Records from a dataset

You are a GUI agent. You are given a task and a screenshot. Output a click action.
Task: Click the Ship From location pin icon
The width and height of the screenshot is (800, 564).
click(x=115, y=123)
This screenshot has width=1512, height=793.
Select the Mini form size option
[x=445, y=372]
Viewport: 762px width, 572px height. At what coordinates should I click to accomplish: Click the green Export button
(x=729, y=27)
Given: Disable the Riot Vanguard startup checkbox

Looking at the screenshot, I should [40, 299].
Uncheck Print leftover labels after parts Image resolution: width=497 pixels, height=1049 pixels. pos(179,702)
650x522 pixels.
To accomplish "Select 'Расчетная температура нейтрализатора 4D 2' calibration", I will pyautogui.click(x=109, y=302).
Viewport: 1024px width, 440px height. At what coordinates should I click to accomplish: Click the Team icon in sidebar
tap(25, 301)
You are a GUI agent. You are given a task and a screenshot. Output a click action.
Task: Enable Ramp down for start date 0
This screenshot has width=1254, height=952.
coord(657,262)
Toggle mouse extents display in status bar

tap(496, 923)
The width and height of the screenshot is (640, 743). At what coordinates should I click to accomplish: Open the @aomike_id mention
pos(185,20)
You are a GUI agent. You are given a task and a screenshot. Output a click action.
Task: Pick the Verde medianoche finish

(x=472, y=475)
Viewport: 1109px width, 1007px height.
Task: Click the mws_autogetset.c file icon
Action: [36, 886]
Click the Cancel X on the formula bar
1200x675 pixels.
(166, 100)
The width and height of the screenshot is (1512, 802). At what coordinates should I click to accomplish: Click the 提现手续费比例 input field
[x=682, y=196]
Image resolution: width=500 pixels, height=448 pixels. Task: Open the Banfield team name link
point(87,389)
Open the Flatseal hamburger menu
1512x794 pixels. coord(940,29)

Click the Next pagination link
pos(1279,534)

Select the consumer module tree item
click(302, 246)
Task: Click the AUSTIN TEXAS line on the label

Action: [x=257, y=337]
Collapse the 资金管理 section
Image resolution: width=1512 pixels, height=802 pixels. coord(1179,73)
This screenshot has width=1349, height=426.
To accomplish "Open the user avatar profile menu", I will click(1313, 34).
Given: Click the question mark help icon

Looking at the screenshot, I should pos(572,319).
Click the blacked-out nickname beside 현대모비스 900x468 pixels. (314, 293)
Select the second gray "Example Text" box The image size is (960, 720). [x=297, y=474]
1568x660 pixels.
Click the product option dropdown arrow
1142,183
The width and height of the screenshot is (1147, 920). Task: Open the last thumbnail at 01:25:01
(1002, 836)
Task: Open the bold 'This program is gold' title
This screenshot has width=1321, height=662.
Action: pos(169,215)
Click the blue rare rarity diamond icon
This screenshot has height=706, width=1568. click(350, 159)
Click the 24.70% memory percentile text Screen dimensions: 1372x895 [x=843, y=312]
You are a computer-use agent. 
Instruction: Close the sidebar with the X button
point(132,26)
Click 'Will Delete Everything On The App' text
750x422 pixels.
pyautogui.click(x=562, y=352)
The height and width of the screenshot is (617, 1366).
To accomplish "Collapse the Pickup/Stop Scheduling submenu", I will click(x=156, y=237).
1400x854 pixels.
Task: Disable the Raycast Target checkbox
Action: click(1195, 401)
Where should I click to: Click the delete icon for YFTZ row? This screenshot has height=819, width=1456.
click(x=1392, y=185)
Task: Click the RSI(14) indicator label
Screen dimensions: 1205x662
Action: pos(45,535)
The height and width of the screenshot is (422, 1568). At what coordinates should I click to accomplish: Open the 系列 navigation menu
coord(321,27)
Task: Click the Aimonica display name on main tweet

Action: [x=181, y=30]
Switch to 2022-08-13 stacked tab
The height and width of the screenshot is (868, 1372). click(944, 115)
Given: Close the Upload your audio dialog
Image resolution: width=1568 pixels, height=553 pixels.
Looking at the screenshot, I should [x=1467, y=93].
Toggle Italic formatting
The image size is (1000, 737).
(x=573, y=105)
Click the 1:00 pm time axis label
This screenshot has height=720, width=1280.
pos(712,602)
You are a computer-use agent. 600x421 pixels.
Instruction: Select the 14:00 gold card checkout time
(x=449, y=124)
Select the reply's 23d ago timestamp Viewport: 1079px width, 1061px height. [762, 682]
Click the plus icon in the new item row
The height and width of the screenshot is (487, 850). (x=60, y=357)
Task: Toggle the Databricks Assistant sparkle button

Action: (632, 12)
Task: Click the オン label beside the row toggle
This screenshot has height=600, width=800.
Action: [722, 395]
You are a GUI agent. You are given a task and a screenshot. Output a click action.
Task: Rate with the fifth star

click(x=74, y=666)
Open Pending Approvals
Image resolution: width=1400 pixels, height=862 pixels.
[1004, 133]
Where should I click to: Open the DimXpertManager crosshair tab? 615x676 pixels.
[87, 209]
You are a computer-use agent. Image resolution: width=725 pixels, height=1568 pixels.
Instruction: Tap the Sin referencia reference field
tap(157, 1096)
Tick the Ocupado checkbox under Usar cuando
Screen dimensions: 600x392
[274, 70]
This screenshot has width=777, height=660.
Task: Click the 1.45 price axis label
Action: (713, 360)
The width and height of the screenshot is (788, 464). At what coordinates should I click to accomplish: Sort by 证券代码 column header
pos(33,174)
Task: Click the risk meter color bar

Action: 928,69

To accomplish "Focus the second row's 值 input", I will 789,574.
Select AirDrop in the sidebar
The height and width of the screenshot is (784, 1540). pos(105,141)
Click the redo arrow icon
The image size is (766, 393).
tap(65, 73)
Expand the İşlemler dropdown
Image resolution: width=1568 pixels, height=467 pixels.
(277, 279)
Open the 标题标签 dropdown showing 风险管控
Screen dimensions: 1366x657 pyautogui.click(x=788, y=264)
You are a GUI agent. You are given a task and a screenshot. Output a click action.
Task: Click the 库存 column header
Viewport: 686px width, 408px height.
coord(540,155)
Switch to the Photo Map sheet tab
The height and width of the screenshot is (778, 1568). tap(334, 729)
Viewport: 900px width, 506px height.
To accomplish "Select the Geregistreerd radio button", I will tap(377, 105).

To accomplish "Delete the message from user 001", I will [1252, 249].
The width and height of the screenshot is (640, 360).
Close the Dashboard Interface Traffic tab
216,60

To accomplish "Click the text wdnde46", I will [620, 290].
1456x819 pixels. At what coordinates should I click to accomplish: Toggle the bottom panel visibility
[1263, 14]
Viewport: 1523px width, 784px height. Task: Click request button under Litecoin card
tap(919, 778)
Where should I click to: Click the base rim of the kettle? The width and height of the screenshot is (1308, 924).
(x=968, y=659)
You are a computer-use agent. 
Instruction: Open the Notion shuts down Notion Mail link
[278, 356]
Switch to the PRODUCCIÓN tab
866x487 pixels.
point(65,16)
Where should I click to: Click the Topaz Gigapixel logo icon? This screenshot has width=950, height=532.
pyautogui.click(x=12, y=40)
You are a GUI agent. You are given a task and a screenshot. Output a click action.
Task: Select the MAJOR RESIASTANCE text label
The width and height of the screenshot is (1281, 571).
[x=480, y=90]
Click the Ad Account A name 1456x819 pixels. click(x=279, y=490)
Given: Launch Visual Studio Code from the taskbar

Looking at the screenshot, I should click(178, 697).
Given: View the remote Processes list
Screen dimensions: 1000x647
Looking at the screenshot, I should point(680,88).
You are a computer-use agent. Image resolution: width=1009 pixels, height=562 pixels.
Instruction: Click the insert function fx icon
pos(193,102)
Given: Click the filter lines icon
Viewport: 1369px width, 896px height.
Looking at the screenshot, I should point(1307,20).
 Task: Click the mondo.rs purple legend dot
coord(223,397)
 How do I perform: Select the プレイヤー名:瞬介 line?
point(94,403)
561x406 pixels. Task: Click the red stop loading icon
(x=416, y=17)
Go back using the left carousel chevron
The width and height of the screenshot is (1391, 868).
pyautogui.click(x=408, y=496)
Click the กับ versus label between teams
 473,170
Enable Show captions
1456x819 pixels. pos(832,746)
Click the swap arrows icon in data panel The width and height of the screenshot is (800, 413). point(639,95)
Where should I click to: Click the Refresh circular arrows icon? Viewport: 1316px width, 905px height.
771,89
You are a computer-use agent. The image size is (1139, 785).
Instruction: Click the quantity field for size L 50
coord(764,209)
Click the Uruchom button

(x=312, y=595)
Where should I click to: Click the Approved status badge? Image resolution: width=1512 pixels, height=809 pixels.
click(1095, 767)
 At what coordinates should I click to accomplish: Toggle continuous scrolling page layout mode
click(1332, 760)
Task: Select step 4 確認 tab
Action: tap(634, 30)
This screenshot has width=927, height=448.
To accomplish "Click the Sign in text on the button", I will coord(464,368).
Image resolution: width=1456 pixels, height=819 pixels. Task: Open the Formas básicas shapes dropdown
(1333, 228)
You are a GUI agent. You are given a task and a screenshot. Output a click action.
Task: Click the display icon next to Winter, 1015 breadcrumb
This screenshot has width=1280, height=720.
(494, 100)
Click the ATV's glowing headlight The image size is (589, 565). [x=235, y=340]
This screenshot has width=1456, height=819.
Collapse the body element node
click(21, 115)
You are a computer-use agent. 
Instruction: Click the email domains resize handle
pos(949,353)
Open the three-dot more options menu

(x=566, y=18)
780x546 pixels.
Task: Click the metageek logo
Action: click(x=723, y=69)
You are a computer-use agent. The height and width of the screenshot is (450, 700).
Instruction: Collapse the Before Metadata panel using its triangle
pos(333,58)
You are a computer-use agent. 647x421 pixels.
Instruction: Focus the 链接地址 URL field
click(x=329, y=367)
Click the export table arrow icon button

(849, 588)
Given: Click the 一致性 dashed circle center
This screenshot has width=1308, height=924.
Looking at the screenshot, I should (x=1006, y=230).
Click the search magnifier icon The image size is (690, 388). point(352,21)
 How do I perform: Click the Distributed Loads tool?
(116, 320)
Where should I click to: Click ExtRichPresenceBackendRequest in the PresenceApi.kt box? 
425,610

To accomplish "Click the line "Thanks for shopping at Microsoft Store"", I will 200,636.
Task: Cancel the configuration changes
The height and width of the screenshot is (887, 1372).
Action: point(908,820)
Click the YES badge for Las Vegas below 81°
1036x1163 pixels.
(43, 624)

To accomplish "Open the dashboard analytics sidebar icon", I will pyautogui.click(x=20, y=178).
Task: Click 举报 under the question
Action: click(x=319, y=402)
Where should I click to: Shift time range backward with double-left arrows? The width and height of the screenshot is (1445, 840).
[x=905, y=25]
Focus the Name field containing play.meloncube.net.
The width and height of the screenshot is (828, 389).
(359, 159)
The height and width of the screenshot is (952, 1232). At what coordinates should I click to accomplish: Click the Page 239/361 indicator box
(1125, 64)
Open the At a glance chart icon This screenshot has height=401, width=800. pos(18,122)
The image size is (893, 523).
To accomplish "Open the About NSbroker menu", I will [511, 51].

◆ Problem to solve: Retype the lines of the material between the line containing "Task: Toggle the" and the line containing "[1004, 133]", inclusive, without changing anything.

◆ Finished answer:
Task: Toggle the Databricks Assistant sparkle button

Action: (632, 12)
Task: Click the オン label beside the row toggle
This screenshot has height=600, width=800.
Action: [722, 395]
You are a GUI agent. You are given a task and a screenshot. Output a click action.
Task: Rate with the fifth star

click(x=74, y=666)
Open Pending Approvals
Image resolution: width=1400 pixels, height=862 pixels.
[1004, 133]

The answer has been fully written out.